Tribal Energy Loan Guarantee Program Overview
Secure funding for Tribal energy projects. Explore the structure, eligibility, financial terms, and application process of the federal loan guarantee.
Secure funding for Tribal energy projects. Explore the structure, eligibility, financial terms, and application process of the federal loan guarantee.
The Tribal Energy Loan Guarantee Program (TELGP) is a federal initiative designed to support energy infrastructure development within tribal communities. Administered by the Department of Energy’s (DOE) Loan Programs Office (LPO), the program promotes economic opportunity and infrastructure growth across Indian Country. The TELGP provides crucial access to debt capital for energy projects that otherwise face significant barriers to financing in the commercial market.
The TELGP, sometimes called the Tribal Energy Financing Program, supports tribal investment by providing loan guarantees and direct loans. The program’s core function is to offer a federal guarantee to lenders, significantly reducing the financial risk associated with lending for projects by Tribal entities or on Tribal land. This structure involves a partnership with non-federal lenders, offering borrowers access to flexible financing and expert project support from the LPO. The goal is to foster tribal self-determination and economic development using local energy resources and infrastructure.
Eligibility is focused on specific entities connected to tribal communities and governance. Primary applicants include Federally Recognized Tribes and Alaska Native Corporations.

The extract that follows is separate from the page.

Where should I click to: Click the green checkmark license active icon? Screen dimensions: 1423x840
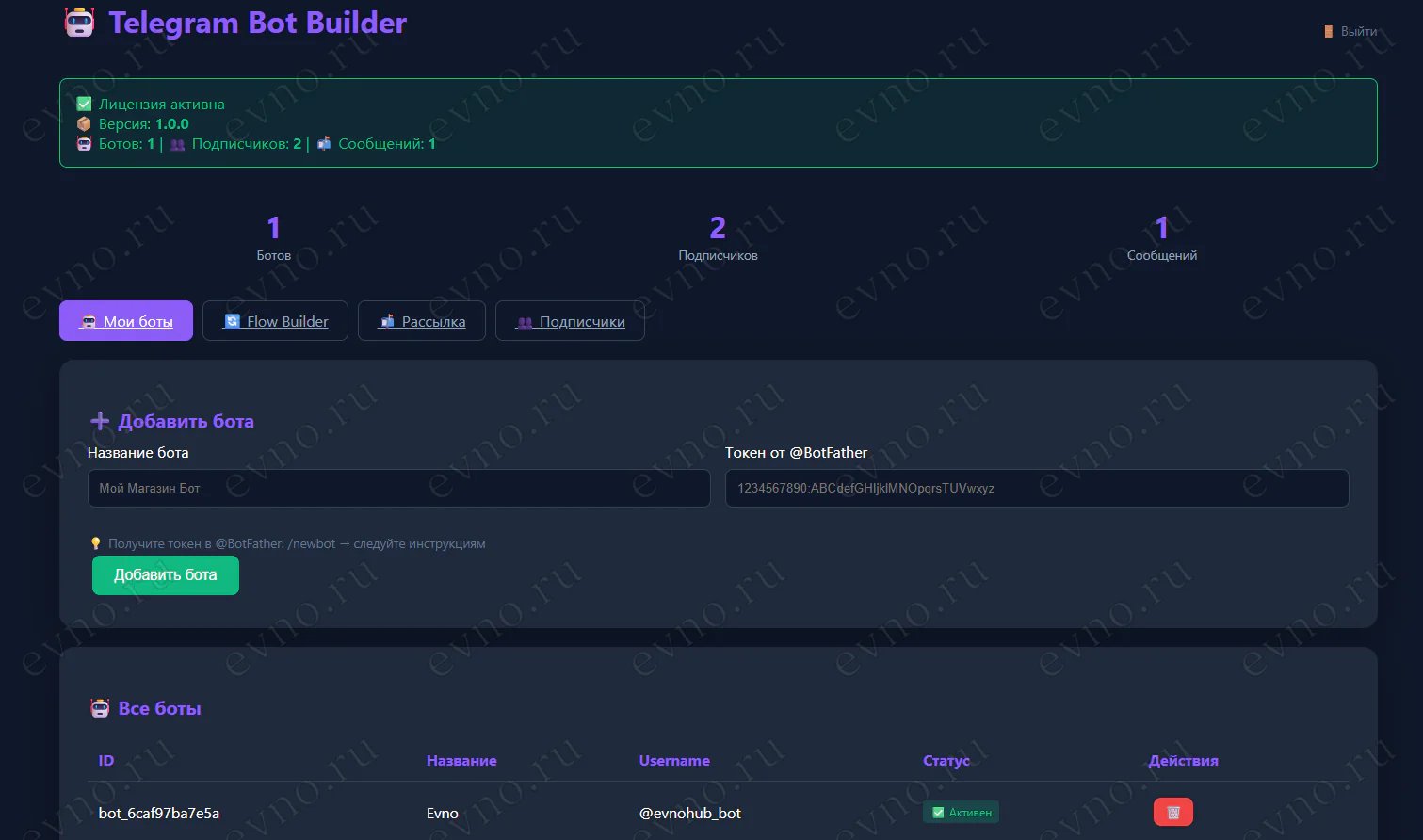pos(84,105)
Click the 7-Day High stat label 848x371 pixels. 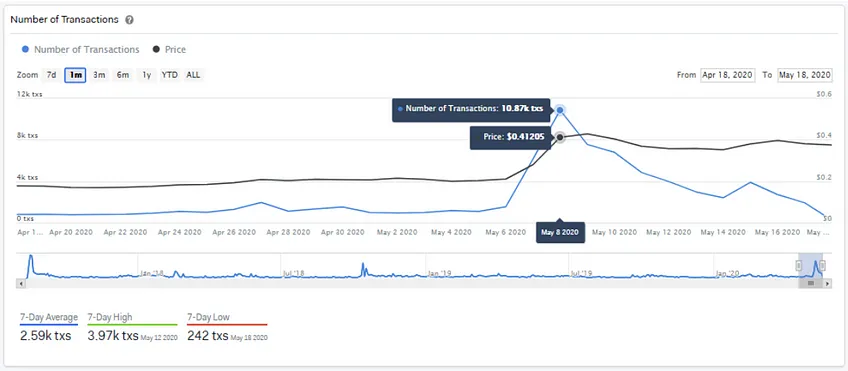(110, 317)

Eligibility also extends to Tribal Energy Development Organizations (TEDOs) that are wholly or substantially owned by an eligible Tribe or Alaska Native Corporation. The program may also consider entities less than wholly owned by an eligible Tribe if the DOE determines that the measurable benefits support the proposed ownership structure. This flexibility allows joint ventures and complex project structures to be considered. Applicants must demonstrate eligibility for special programs and services provided by the United States to Indians based on their status.
The program covers a broad array of energy development projects utilizing commercially proven technologies. Eligible projects include facilities for electricity generation, such as renewable energy (solar, wind, geothermal) and conventional power sources. The guarantee also covers energy storage facilities, transmission infrastructure, and distribution systems.
The project must be located in the United States and can be a single site or a distributed portfolio. While projects located on Indian lands are the most straightforward, projects off Tribal land may still be eligible if they provide measurable benefits or energy services to a Tribe. Other eligible activities include energy resource extraction, refining, processing, and energy efficiency improvements.
The program offers two forms of financing: a partial loan guarantee to a third-party lender or a direct loan through the Federal Financing Bank (FFB). For guarantees, the DOE can cover up to 90% of the unpaid principal and interest due on the loan. Legislative changes have significantly increased the program’s aggregate loan authority, expanding the capital available to tribal projects.
The maximum repayment period is generally up to 30 years, depending on the project’s projected cash flow and economic life. The LPO sizes the loan based on the project’s economics, and financing generally does not exceed 80% of the total eligible project costs. Although application and maintenance fees are eliminated, the applicant is responsible for third-party due diligence costs, including fees for external technical, financial, and legal consultants used by the LPO.
The application process is divided into two parts, each requiring specific documentation to demonstrate project readiness and viability.
Part I focuses on determining applicant eligibility and the project’s readiness. This requires a detailed explanation of how the project qualifies and preliminary information on the technology’s commercial feasibility.
If invited to the second phase, Part II requires extensive documentation for the DOE to assess the “reasonable prospect of repayment.” This package must include detailed financial models, evidence of binding commitments from non-federal lenders, and a thorough project feasibility study. Applicants must also submit documentation related to environmental reviews, technical assessments, and formal Tribal resolutions authorizing the project.
The application process begins with a pre-application consultation with the LPO, which is strongly encouraged. Once Part I is submitted, the LPO reviews it to confirm eligibility and project readiness. A positive determination results in an invitation to submit the Part II package.
The Part II review involves rigorous due diligence performed by LPO staff and external advisors, covering financial, credit, legal, and environmental aspects. This process determines whether a conditional commitment will be offered. This commitment is a non-binding offer of the guarantee. Final steps involve negotiating and executing the loan documents after all conditions precedent in the conditional commitment are met, leading to the loan closing.